Maggio 06, 2018 - 22:12

Ieri il leader della lotta sindacale delle Officine Gianni Frizzo e il sindaco di Bellinzona Mario Branda si sono confrontati sugli scenari futuri dello stabilimento FFS.

È abbastanza evidente. Il sindaco socialista di Bellinzona Mario Branda e il leader della lotta sindacale delle Officine Gianni Frizzo, oggigiorno si trovano abbastanza divergenti sulle strategie da adottare per garantire il migliore futuro possibile alle Officine FFS. Ieri alla Festa in Pittureria, all’interno delle Officine FFS di Bellinzona, si è preso atto della distanza politica e strategica fra Gianni Frizzo e Mario Branda. Quest’ultimo sostiene con convinzione la Dichiarazione di intenti, mentre Gianni Frizzo vuole un ampio ed articolato dibattito pubblico sugli scenari e sulle reali intenzioni delle FFS riguardo al futuro delle Officine FFS, prima di arrivare a qualsiasi voto popolare.

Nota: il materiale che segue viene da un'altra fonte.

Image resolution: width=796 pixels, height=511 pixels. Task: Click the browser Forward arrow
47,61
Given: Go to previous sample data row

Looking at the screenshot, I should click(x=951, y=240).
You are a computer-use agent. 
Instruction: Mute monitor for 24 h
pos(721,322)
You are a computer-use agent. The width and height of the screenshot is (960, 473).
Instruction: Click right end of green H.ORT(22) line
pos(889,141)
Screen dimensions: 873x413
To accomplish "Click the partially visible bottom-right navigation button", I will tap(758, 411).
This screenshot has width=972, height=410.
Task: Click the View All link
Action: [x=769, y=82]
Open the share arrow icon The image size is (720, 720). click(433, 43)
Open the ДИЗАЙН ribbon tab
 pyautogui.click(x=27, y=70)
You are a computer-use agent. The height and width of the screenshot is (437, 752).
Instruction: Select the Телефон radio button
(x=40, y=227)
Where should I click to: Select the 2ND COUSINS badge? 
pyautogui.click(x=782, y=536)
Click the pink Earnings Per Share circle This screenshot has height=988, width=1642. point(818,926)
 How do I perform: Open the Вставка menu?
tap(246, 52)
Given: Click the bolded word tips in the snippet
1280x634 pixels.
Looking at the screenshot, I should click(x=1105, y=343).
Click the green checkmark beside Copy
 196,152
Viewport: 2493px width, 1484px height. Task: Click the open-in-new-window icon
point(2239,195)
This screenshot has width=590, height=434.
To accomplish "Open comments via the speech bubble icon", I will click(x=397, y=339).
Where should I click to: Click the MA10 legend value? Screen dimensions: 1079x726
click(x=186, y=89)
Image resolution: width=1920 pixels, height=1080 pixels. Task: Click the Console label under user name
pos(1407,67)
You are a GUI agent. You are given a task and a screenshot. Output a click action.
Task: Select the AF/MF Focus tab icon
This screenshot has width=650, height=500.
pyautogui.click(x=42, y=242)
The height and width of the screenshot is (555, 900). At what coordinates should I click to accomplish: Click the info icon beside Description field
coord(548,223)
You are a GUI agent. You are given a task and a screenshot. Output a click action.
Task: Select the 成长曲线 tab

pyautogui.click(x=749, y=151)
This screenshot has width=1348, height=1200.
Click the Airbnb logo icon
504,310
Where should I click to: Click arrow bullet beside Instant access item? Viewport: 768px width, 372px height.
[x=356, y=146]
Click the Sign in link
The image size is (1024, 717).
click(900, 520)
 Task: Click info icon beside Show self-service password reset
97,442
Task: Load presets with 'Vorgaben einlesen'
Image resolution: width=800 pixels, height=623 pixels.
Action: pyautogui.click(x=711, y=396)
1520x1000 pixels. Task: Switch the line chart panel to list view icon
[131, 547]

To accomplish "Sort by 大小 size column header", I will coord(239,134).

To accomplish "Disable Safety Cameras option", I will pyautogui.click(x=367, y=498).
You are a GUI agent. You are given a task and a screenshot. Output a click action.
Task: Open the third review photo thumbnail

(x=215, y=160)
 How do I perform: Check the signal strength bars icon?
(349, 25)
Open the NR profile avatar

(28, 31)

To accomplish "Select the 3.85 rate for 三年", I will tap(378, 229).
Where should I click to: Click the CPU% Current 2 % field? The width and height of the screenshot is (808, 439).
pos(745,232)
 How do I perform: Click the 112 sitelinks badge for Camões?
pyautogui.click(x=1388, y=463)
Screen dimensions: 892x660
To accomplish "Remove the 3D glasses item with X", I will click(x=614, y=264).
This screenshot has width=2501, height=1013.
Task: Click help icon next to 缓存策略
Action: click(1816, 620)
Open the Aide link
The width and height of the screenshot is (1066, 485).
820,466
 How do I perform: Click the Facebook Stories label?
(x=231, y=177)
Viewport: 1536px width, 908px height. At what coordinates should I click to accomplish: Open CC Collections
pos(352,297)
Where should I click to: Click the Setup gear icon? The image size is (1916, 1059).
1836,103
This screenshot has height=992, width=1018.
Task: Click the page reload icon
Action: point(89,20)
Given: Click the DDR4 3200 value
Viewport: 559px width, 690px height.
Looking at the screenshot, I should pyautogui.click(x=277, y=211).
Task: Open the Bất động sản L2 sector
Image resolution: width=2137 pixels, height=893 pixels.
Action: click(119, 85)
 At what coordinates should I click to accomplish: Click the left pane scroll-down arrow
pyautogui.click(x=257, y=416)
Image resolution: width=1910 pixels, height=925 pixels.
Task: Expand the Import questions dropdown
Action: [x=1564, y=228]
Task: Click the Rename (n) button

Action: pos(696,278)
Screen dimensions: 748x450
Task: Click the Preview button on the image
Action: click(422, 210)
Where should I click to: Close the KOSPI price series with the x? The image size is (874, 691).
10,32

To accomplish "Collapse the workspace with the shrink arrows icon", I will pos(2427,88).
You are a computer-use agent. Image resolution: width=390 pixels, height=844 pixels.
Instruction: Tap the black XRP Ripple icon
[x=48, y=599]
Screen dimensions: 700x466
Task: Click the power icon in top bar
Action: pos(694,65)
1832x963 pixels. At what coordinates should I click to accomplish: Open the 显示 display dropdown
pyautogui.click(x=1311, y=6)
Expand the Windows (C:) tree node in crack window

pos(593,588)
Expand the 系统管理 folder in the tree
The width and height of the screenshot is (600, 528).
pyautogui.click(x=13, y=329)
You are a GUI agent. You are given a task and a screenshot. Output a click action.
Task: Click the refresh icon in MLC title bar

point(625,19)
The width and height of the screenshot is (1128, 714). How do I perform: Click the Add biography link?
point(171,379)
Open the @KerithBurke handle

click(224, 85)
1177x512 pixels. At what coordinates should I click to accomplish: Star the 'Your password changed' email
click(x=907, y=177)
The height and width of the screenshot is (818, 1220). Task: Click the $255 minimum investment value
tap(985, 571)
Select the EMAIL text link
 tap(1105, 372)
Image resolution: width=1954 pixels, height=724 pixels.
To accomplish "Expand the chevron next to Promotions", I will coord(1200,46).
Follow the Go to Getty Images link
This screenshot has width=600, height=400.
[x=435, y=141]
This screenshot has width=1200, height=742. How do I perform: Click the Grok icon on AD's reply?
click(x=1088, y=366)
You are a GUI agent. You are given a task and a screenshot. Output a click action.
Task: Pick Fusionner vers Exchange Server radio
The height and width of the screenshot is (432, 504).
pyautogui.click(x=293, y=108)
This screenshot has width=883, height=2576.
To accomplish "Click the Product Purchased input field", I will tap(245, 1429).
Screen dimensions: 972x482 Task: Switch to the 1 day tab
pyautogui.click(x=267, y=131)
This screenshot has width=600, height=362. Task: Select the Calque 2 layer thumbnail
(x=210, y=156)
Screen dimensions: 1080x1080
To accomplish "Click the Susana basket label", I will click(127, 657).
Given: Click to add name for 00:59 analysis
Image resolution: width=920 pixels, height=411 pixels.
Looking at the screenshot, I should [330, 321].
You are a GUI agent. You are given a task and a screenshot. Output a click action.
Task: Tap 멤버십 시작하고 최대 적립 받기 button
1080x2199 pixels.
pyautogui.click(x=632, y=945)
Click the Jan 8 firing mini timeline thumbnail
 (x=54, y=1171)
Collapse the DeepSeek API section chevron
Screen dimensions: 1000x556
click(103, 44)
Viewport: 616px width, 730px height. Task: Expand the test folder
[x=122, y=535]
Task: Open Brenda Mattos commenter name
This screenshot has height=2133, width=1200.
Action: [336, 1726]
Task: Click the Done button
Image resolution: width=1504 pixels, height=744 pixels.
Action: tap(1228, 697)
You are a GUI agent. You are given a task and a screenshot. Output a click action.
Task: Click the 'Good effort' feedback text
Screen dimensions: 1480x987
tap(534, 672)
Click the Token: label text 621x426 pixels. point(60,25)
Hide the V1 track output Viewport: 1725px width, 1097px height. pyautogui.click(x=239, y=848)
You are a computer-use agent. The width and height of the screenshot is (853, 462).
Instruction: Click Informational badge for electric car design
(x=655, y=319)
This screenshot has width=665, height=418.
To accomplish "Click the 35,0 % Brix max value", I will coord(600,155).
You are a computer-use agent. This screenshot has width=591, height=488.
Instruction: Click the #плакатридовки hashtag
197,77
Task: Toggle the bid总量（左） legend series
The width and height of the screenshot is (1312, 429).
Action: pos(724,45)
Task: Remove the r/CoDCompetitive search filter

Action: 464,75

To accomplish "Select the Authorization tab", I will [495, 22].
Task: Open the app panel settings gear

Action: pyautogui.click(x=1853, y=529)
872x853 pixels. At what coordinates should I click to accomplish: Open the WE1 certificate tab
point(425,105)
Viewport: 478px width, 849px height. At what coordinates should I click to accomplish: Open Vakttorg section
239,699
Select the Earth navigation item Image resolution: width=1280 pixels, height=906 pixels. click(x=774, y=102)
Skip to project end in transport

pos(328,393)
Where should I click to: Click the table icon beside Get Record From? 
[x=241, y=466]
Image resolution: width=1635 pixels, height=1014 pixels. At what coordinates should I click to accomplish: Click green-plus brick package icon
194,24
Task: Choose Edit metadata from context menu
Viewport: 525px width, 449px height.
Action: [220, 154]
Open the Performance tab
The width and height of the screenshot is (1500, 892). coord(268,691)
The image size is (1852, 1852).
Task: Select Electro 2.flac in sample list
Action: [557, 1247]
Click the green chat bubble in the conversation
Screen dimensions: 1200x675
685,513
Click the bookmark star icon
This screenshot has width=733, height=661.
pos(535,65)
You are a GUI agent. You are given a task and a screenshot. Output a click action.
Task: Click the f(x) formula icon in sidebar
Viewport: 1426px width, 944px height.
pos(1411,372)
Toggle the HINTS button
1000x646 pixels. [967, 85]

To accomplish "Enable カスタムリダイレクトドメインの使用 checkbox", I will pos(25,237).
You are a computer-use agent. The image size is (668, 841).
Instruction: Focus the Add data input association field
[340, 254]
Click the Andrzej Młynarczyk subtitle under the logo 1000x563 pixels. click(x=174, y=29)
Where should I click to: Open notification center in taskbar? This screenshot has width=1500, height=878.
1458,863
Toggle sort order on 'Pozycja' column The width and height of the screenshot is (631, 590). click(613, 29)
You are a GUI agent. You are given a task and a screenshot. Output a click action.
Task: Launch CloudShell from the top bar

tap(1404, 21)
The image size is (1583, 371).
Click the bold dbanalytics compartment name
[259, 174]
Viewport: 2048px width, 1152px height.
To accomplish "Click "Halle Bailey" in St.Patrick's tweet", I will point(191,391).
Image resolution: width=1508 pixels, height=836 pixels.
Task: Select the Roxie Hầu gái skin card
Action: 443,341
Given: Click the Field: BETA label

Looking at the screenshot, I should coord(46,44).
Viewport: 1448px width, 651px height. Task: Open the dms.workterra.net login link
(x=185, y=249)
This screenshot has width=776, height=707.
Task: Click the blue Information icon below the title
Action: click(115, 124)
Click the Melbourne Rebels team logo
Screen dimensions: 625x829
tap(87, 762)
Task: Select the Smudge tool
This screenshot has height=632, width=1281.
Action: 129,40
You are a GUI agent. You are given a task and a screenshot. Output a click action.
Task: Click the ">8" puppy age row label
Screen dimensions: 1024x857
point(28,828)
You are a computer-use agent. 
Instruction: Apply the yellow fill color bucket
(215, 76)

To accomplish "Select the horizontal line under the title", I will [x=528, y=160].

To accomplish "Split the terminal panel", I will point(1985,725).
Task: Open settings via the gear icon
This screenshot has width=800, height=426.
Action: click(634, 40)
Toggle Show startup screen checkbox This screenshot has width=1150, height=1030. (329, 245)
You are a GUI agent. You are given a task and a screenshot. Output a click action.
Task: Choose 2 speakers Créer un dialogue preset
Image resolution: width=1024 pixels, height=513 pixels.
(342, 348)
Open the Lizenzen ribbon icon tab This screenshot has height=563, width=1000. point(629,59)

Ieri alla Festa delle Officine Branda ha addirittura invocato il voto popolare che quasi sicuramente a settembre ci sarà in Ticino. Quasi come se si fosse certi che l’esito della chiamata alle urne sia in linea con le proprie posizioni politiche.
Eppure, ne siamo certi, Gianni Frizzo, la commissione del personale delle Officine e l’Mps daranno battaglia e venderanno a caro prezzo la “pelle dell’orso”.
Ora il problema vero sarà per la “maggioranza carobbiana-righiniana” che da due anni “governa” il Ps Ticino: si schiererà a favore del messaggio dei 100 milioni del Consiglio di Stato e contro l’iniziativa popolare dell’Mps, sostenendo la posizione del proprio sindaco Branda, o seguirà, come nel caso del referendum fiscale e il referendum contro il semi-svincolo (che poi è fallito nella raccolta firme), l’Mps?